Two doctrines shape the analysis. Under the Revlon standard, when a company is being sold, the board’s primary duty shifts to maximizing the price shareholders receive. A break up fee that effectively blocks other bidders from competing fails this test because it prevents the board from fulfilling that duty. Courts have specifically noted that termination fees above approximately 3% of the purchase price may interfere with a board’s Revlon obligations.
Under the Unocal framework, any defensive or deal-protection measure must satisfy two prongs: the board must show reasonable grounds for believing a threat to corporate interests existed, and the board’s response must be proportionate to that threat rather than coercive or preclusive. Applied to break up fees, this means the fee must protect the buyer’s legitimate interests without locking shareholders into an inferior deal.

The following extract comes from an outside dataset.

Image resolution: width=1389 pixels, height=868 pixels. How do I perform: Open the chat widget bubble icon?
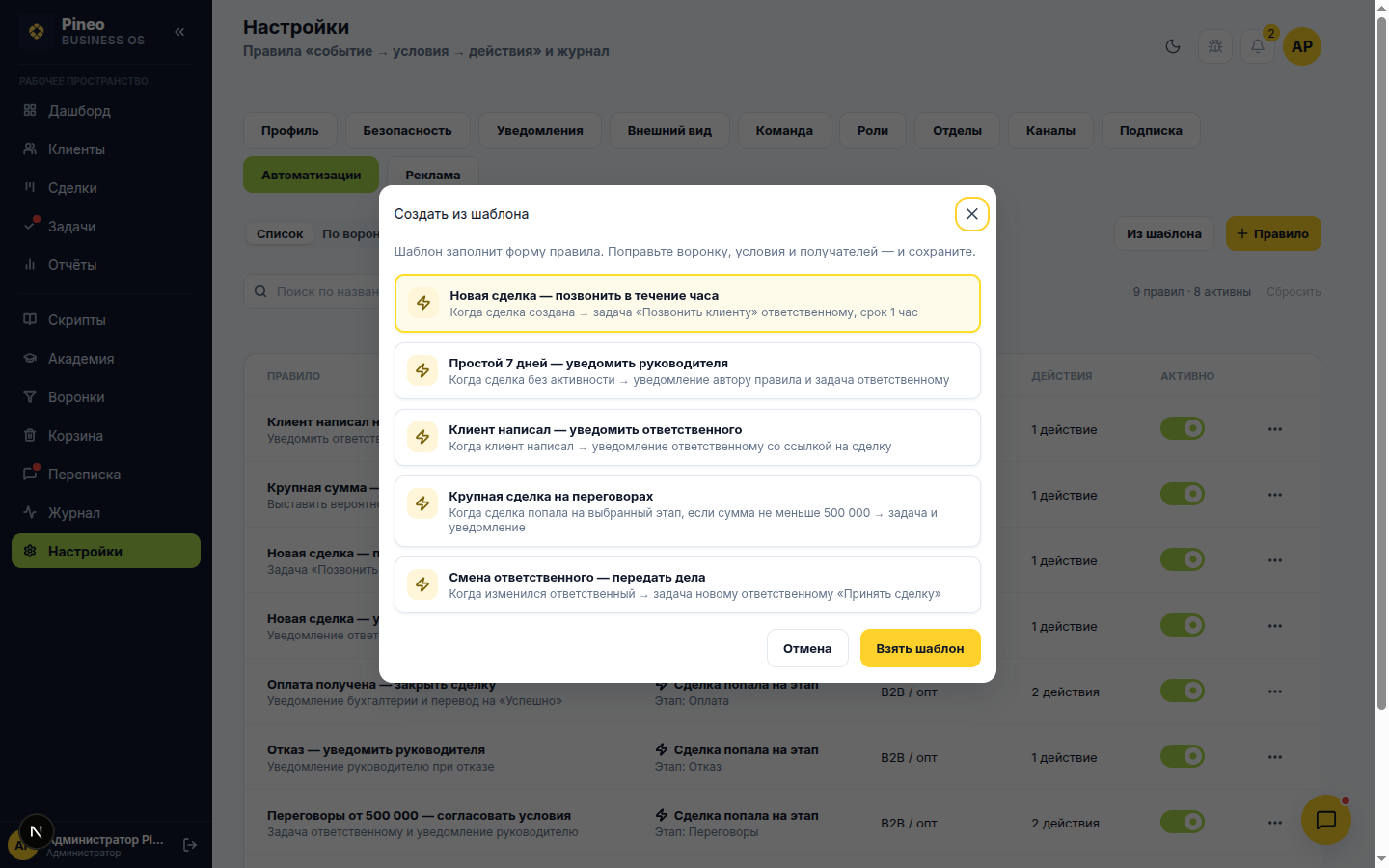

A fee crosses the line when it becomes either preclusive or coercive. A preclusive fee is one so large that it makes a competing bid financially impractical. If a rival bidder would need to offer several dollars per share above the current deal price just to cover the fee, that fee is likely preclusive. A coercive fee pressures shareholders to approve a deal they might otherwise reject, simply to avoid triggering a massive payment obligation for the company. Courts have struck down fees exhibiting either characteristic.2New York University Journal of Law and Business. The Rise of Breakup and Reverse Termination Fees in M&A
The analysis is always fact-intensive. Courts have repeatedly emphasized that there is no bright-line percentage cap. A 5% fee in a deal with genuine competitive dynamics and a thorough market check might survive, while a 3% fee imposed after a flawed process might not. The board’s process matters as much as the number.

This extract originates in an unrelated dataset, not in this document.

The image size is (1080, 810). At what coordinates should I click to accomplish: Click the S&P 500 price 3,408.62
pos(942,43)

A few high-profile deals illustrate how break up fees play out in practice.
When AT&T’s proposed $39 billion acquisition of T-Mobile USA collapsed in 2011 after the Department of Justice sued to block it, AT&T owed T-Mobile a breakup package worth roughly $4 billion, including $3 billion in cash and up to $3 billion in wireless spectrum assets plus a long-term roaming agreement. That package was among the largest break up payments ever made and reflected the heavy regulatory risk AT&T had assumed.
The failed 2015 merger of Staples and Office Depot triggered a $250 million break up fee payable by Staples after the FTC challenged the deal and a federal judge issued a preliminary injunction blocking it. That fee represented a modest percentage of the roughly $6 billion transaction but still amounted to a significant cost of a deal that never closed.
Pfizer’s terminated acquisition of Allergan in 2016 produced a different outcome. The deal collapsed after the U.S. Treasury Department issued new rules targeting tax inversions, which undermined the deal’s structure. Rather than a traditional break up fee, Pfizer paid Allergan $150 million in expense reimbursement under the termination provisions.3Pfizer. Pfizer Announces Termination of Proposed Combination with Allergan
The tax treatment of break up fee payments remains genuinely unsettled. Section 1234A of the Internal Revenue Code provides that gains from the cancellation or termination of a right related to a capital asset are treated as capital gains, which would suggest favorable capital gains rates for a company receiving a break up fee. The IRS national office has issued internal guidance supporting this interpretation in at least one instance. However, in earlier rulings, the IRS concluded that break up fees constitute ordinary income to the recipient, which carries higher tax rates.
No definitive court ruling or Treasury regulation has resolved the conflict. Companies receiving large termination fees should expect this to be a significant tax planning issue, and the answer may depend on the specific facts of the transaction and how the fee is characterized in the merger agreement.